═════ Source records ═════

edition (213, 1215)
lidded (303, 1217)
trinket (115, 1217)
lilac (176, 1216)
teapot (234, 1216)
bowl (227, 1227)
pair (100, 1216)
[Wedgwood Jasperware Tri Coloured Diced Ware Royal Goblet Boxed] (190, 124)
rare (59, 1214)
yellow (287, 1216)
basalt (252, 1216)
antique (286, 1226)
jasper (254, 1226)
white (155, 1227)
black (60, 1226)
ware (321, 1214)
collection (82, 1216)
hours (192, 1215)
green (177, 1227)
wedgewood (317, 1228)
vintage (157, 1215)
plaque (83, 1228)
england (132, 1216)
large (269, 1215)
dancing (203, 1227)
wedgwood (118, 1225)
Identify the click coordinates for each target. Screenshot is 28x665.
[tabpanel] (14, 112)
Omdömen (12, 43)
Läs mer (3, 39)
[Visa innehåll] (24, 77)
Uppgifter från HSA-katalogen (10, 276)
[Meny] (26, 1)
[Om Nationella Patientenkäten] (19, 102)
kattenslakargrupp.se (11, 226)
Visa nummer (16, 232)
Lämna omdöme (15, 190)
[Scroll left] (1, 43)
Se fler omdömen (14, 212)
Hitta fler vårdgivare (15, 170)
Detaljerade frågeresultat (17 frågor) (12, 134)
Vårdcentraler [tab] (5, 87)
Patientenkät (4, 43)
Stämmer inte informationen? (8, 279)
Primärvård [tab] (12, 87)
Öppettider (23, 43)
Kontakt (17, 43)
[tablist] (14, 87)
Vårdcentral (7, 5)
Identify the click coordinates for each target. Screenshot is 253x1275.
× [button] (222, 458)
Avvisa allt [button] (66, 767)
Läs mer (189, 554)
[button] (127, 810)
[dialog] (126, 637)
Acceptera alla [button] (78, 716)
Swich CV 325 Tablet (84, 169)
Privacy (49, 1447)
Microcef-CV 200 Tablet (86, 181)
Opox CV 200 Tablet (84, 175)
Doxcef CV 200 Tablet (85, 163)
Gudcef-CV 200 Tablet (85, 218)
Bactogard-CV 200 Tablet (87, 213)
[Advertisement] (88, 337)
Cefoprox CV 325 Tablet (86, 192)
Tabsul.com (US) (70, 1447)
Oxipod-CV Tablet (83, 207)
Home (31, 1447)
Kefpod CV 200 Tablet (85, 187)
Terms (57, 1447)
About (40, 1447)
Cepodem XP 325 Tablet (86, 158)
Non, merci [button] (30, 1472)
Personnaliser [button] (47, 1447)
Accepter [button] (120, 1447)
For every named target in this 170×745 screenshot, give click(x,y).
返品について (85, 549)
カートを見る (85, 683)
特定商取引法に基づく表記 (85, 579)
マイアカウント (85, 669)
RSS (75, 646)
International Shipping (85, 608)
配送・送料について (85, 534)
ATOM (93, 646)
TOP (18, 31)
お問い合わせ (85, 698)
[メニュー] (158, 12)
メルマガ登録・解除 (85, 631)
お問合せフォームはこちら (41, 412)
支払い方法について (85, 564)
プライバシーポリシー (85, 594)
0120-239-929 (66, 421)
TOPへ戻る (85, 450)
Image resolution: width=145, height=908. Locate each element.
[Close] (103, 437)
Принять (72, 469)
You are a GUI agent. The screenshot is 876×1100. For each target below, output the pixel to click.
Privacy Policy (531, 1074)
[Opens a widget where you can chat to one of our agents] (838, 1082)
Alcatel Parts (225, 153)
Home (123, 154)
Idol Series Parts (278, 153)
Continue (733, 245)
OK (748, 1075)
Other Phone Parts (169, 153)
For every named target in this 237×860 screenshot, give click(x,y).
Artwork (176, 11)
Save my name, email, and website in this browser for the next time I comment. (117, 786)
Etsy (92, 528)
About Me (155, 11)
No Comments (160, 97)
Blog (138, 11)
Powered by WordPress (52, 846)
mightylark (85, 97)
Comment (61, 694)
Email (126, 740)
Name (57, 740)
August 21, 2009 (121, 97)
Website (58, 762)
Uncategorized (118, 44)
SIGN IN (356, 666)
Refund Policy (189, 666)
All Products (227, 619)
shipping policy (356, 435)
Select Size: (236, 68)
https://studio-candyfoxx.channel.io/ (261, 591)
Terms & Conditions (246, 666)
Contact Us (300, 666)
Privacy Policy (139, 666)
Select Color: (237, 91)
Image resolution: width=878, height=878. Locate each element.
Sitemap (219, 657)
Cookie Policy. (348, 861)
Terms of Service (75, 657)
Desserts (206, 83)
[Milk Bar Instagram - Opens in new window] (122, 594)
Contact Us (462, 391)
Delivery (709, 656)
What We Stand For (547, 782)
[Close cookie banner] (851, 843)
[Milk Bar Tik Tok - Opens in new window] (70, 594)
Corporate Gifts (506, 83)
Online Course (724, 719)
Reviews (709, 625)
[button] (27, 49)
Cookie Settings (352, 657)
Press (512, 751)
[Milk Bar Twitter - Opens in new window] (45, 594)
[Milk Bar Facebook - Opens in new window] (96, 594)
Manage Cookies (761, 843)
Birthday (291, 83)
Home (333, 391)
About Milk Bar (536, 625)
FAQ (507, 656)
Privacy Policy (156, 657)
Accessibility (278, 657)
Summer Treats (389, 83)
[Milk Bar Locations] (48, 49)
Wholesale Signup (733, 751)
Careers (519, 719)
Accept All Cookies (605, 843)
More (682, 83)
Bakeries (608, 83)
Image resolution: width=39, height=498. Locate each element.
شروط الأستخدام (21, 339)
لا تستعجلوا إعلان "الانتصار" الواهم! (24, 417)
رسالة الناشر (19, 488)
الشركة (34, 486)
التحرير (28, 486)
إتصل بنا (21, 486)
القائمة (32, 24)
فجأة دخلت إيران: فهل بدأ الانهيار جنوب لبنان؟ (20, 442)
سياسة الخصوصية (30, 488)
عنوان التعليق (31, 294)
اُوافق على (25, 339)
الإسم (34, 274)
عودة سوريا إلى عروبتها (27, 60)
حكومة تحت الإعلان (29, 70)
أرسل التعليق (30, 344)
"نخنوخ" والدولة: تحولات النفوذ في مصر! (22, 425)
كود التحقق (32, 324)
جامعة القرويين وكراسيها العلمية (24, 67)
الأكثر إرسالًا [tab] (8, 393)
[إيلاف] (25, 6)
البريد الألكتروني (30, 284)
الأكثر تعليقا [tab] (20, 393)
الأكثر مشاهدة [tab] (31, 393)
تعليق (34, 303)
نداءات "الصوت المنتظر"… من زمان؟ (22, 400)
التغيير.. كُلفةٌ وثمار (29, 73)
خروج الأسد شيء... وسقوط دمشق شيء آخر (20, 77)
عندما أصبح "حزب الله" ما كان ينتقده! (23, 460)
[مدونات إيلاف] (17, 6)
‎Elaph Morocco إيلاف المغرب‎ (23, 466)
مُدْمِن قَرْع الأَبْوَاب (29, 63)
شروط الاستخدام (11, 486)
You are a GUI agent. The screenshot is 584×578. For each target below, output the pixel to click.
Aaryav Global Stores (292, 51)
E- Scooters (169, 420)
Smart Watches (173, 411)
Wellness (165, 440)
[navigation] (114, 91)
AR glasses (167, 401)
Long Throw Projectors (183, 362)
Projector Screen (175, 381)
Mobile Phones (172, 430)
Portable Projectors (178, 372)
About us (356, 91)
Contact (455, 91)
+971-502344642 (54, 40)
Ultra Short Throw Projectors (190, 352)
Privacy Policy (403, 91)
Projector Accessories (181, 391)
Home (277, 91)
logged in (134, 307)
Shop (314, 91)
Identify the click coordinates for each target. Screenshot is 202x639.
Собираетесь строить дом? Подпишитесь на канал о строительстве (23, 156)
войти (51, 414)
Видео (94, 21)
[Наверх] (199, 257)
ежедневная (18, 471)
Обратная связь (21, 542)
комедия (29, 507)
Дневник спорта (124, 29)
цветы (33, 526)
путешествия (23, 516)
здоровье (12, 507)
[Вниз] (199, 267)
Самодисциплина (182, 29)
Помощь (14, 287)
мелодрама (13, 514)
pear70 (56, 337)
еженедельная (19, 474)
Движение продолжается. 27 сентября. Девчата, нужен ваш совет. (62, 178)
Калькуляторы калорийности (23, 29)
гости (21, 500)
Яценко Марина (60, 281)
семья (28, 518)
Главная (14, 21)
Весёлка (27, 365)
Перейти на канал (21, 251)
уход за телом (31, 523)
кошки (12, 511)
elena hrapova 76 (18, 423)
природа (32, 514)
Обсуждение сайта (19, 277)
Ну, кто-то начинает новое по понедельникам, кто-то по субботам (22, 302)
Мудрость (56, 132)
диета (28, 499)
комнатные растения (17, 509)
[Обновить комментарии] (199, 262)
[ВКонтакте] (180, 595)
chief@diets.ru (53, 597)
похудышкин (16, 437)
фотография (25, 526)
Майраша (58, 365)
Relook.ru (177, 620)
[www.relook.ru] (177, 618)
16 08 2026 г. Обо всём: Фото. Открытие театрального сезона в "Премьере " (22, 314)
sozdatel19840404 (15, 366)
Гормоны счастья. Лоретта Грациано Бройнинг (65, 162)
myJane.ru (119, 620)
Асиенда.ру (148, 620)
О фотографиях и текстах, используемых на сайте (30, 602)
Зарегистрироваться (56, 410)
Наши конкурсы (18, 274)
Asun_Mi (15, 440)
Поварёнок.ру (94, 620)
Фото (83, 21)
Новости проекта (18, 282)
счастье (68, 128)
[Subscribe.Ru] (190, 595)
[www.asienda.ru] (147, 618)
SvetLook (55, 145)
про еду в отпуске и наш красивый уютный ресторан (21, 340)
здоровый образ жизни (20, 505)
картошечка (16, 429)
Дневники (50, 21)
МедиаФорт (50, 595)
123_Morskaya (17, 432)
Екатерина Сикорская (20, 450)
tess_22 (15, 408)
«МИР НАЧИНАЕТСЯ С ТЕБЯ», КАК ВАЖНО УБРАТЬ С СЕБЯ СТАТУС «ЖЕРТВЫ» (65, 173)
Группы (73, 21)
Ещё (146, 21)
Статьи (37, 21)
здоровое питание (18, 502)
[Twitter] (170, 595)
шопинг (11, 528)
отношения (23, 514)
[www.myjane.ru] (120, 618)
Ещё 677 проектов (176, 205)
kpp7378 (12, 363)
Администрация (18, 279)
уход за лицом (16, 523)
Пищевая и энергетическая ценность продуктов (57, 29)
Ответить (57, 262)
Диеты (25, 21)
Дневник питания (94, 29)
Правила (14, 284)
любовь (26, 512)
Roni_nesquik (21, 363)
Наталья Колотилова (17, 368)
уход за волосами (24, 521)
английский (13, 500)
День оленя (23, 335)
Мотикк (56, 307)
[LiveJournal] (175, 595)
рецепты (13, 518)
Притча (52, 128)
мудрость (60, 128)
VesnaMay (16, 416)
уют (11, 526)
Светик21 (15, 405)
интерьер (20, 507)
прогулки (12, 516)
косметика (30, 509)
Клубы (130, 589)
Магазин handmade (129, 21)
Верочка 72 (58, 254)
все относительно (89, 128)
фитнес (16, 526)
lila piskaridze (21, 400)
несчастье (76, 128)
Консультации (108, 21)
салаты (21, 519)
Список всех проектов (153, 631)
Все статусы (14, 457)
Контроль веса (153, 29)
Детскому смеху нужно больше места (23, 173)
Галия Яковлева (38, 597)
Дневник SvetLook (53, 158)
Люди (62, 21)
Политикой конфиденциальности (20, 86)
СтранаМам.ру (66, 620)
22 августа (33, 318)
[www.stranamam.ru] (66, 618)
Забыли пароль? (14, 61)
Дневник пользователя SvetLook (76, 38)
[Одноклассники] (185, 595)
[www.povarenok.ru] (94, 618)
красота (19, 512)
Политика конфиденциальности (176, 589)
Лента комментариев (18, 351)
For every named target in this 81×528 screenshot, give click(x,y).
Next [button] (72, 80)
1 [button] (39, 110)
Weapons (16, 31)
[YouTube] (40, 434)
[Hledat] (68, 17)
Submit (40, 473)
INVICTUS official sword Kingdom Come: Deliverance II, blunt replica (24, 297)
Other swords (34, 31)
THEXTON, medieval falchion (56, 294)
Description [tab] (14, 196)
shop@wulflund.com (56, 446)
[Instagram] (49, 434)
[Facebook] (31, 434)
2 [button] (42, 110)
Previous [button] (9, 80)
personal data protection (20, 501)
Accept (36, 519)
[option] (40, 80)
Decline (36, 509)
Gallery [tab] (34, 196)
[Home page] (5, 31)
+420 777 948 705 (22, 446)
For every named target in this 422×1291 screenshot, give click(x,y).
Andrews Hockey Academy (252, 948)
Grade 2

═════

=== Given instruction ===
Render everything from the entry containing "Home (333, 391)" down to the entry containing "More (682, 83)", both included, as a JSON list of strings with one string per line and blank lines left out.

=== Expected output ===
[
  "Home (333, 391)",
  "About Milk Bar (536, 625)",
  "FAQ (507, 656)",
  "Privacy Policy (156, 657)",
  "Accessibility (278, 657)",
  "Summer Treats (389, 83)",
  "[Milk Bar Locations] (48, 49)",
  "Wholesale Signup (733, 751)",
  "Careers (519, 719)",
  "Accept All Cookies (605, 843)",
  "More (682, 83)"
]